Instructions to follow ▸ From the entries that follow, copy every line with the word "will".

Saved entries
+===+

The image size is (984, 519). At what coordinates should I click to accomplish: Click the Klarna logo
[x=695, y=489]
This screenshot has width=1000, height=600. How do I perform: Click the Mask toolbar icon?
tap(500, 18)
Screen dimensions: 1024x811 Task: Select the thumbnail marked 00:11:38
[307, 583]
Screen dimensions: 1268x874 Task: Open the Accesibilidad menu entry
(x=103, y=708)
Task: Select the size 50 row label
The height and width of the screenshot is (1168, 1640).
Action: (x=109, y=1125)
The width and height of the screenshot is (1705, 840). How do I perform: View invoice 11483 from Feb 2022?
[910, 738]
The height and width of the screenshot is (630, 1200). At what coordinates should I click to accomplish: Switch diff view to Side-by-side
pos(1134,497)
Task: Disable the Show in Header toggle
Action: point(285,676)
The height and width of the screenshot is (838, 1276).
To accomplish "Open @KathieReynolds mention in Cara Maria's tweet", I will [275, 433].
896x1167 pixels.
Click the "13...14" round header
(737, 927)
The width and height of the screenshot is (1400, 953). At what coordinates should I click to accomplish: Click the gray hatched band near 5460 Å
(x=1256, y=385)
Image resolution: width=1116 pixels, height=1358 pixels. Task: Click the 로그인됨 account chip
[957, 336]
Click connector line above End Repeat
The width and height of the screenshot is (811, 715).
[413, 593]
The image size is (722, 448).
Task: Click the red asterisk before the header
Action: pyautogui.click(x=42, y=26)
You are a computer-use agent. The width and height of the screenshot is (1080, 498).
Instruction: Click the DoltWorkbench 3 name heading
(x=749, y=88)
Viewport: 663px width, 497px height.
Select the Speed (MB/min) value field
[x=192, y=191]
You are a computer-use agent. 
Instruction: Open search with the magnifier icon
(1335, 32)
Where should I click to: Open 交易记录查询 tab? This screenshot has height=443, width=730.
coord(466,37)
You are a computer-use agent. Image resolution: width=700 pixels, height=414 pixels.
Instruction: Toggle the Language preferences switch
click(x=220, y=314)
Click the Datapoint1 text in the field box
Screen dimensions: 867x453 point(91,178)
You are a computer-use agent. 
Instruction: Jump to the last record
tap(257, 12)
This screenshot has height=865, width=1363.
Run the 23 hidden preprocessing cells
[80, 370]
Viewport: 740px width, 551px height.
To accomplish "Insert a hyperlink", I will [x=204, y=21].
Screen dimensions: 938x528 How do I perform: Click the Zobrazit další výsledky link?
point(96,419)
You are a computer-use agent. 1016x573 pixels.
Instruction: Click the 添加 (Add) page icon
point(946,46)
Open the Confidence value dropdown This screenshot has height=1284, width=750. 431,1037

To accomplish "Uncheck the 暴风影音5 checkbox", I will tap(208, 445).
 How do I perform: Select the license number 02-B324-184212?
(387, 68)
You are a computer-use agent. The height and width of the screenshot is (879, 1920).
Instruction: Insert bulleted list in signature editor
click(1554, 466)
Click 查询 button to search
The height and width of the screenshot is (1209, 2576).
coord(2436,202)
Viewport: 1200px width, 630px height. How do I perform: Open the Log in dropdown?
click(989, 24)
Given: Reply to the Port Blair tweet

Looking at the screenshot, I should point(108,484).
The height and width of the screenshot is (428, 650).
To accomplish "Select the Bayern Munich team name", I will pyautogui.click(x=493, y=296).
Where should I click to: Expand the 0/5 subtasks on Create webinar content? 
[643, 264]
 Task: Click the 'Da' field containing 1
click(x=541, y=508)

+===+

Solution for this exercise ▸
To accomplish "Open @KathieReynolds mention in Cara Maria's tweet", I will [275, 433].
To accomplish "Insert a hyperlink", I will [x=204, y=21].
To accomplish "Uncheck the 暴风影音5 checkbox", I will tap(208, 445).
To accomplish "Select the Bayern Munich team name", I will pyautogui.click(x=493, y=296).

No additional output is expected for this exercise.